--- Input data Enclosed Below ---
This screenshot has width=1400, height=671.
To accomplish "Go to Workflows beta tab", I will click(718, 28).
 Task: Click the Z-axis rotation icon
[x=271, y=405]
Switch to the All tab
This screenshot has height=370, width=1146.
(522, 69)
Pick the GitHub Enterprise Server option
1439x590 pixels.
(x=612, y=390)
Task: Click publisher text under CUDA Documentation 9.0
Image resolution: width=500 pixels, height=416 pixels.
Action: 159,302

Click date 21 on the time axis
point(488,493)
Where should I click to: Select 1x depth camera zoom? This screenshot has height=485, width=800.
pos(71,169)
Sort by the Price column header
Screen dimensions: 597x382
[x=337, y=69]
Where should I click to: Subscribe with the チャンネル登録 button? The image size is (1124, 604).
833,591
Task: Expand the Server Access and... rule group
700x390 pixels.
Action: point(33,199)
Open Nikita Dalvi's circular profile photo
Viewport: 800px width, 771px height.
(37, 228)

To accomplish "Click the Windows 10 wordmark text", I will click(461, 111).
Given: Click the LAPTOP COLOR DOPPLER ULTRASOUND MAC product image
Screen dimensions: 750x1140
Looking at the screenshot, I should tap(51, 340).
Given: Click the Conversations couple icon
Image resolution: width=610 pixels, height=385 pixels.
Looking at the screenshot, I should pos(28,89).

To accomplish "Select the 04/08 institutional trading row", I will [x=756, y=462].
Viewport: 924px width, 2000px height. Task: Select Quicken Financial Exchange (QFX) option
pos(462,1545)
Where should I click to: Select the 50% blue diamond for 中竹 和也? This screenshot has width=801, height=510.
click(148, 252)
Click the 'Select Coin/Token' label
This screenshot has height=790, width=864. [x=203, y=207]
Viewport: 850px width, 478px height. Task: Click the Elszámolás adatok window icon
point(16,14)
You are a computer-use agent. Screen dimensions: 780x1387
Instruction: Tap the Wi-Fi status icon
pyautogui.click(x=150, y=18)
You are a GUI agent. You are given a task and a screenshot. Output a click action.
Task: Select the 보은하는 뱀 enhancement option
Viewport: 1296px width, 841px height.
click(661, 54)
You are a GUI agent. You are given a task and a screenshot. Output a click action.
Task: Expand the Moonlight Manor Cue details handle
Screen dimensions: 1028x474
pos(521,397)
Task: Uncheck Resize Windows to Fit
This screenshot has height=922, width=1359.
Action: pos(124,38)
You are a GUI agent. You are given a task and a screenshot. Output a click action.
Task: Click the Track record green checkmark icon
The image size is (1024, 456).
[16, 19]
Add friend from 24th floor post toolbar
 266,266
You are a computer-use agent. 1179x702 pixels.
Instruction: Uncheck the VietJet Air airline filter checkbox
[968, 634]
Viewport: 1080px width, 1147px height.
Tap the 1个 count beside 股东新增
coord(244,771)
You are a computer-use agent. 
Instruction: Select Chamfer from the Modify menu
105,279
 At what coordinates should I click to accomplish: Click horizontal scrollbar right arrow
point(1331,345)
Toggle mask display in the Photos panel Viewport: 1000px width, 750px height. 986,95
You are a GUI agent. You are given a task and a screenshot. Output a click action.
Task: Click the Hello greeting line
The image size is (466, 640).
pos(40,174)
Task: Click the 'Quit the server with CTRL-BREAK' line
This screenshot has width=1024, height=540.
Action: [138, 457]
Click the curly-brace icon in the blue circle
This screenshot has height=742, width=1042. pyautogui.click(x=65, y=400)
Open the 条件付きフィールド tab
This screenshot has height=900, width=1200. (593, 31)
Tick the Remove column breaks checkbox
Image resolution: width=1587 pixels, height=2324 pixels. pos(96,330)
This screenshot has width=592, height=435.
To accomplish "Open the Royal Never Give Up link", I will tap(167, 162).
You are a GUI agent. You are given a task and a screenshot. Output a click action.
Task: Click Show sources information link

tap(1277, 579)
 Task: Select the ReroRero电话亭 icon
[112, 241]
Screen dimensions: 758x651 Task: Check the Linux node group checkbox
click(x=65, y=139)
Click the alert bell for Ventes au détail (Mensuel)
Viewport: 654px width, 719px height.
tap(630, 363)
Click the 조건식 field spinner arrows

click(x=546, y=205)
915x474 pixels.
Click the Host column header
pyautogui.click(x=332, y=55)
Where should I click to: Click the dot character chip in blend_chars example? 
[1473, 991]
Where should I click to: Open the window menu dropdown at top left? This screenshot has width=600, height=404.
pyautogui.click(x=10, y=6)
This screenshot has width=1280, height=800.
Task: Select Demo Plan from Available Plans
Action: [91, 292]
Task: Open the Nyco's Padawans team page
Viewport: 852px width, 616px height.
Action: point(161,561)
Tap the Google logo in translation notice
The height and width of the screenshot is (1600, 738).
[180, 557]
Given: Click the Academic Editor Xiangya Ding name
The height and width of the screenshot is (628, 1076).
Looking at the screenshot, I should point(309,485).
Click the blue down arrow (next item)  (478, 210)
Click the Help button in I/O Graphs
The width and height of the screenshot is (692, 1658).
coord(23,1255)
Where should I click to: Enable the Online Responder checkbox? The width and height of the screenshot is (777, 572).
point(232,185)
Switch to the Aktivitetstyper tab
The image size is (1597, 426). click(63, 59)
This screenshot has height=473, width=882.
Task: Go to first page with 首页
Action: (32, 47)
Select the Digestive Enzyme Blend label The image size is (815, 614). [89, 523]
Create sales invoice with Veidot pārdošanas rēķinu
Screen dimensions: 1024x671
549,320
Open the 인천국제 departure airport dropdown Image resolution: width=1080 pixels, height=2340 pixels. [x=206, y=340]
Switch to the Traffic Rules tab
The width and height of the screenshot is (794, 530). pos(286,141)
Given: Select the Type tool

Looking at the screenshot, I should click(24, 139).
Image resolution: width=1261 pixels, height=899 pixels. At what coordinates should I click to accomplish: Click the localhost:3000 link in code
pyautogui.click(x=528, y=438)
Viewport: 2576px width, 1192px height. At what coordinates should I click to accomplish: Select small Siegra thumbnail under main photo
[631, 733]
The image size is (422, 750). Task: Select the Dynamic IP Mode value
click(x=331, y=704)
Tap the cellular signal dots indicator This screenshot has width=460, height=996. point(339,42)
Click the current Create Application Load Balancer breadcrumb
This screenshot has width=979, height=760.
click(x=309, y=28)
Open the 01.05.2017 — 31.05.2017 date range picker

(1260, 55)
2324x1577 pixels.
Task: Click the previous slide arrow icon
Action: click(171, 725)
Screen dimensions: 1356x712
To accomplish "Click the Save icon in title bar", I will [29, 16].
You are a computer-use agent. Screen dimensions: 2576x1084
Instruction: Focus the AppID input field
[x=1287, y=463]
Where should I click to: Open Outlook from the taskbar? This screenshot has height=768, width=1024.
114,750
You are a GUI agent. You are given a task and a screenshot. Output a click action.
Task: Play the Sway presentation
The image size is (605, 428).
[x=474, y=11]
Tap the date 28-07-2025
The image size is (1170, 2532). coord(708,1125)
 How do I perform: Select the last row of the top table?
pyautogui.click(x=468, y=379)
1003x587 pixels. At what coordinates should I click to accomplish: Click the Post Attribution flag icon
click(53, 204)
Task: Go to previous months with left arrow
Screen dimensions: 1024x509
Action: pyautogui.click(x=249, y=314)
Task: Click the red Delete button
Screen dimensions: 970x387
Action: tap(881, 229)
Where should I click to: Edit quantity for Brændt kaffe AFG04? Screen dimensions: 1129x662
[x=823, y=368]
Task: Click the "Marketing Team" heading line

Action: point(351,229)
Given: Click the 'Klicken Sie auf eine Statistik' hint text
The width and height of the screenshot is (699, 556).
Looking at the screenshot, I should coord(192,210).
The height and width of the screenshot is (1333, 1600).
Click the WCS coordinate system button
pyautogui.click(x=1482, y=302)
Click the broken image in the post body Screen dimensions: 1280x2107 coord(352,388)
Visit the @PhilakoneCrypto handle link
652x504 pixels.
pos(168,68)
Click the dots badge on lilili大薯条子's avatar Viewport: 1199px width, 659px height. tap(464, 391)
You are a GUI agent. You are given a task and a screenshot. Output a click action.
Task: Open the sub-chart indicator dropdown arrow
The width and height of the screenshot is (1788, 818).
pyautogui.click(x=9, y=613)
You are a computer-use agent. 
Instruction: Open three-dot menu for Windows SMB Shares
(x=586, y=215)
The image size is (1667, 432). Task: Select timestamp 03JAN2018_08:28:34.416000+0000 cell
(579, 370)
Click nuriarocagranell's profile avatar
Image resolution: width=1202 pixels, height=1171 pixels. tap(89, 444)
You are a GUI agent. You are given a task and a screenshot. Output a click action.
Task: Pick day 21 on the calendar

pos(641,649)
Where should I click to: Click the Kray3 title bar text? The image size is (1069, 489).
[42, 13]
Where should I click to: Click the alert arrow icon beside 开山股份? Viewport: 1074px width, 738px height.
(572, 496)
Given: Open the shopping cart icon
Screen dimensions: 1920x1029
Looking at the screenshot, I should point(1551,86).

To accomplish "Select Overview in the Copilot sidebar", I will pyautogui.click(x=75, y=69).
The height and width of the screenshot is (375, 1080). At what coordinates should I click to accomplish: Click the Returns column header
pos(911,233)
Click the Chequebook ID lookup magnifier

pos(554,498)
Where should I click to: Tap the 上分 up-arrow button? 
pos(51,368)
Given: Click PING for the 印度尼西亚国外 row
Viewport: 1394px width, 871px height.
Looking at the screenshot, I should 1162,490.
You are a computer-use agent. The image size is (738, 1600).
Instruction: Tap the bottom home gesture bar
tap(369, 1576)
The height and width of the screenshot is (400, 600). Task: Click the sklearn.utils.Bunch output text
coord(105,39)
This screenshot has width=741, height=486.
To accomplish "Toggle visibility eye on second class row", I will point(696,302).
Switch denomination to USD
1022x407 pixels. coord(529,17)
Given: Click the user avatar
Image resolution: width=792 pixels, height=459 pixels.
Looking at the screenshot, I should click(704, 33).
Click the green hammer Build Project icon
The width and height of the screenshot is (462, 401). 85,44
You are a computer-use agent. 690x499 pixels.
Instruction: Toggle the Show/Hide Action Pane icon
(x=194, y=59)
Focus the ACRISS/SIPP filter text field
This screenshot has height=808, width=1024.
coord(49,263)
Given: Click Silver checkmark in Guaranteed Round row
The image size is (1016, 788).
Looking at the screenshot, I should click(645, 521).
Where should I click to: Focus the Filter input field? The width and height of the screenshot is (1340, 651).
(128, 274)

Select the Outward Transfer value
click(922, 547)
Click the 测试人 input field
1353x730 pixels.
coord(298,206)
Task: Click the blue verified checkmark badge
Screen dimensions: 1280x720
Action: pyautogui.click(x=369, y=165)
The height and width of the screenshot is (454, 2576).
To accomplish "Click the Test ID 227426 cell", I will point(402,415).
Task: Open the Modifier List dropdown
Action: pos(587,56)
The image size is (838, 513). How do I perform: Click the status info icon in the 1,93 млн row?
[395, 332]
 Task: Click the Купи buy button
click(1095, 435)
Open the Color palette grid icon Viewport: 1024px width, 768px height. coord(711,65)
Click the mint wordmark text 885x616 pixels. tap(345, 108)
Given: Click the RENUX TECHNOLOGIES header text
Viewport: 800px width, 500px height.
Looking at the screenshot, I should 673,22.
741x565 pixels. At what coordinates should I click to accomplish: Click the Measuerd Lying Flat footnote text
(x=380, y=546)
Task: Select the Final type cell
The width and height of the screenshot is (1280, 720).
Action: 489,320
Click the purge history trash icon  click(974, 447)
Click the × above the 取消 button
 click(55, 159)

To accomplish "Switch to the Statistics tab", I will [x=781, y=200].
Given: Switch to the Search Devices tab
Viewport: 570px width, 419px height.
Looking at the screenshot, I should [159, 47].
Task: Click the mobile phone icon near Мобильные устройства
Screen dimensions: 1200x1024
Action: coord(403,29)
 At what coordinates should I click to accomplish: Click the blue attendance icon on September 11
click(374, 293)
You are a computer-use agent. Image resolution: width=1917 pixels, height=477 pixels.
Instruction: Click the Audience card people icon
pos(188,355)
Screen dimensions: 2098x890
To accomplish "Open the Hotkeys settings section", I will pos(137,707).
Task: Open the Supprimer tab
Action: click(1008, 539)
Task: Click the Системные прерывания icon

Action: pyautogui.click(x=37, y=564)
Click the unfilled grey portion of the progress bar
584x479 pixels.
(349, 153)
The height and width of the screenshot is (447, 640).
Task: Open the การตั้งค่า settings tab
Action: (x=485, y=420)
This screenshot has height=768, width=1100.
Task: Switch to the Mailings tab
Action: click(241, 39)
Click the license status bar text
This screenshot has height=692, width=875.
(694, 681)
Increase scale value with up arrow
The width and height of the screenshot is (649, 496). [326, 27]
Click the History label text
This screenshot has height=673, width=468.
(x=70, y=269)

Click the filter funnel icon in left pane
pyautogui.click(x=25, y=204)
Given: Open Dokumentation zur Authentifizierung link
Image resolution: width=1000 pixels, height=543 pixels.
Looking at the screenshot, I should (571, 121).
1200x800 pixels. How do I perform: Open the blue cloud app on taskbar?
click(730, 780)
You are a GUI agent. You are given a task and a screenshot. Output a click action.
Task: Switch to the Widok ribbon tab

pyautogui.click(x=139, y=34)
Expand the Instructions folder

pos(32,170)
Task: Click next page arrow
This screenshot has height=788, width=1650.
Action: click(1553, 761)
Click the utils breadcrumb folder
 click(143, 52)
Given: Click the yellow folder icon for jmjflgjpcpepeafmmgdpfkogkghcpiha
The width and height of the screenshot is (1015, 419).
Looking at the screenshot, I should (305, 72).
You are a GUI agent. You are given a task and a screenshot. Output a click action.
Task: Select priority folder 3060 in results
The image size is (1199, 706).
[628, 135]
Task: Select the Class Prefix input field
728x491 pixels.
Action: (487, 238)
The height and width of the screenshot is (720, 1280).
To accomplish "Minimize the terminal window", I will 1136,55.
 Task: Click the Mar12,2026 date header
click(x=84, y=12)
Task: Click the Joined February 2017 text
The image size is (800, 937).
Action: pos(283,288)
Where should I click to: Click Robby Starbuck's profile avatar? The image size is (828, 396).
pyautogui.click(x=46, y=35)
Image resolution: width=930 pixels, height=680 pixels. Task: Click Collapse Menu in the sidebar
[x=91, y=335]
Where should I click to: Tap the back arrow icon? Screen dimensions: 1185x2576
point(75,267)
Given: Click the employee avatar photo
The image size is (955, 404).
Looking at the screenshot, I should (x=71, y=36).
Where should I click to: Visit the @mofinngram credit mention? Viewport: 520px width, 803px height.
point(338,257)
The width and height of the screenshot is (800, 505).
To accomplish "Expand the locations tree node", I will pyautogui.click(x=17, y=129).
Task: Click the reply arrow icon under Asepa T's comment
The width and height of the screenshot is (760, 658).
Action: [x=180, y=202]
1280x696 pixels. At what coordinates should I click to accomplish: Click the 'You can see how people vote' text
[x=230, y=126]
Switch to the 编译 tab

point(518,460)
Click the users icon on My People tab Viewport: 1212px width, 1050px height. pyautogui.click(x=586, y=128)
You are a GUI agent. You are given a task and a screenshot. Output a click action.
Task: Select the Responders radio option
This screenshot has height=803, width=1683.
--- End of Enclosed Input data ---
## Work instructions
Extract every line above that contains the word "wordmark".

## Your solution
To accomplish "Click the Windows 10 wordmark text", I will click(461, 111).
Click the mint wordmark text 885x616 pixels. tap(345, 108)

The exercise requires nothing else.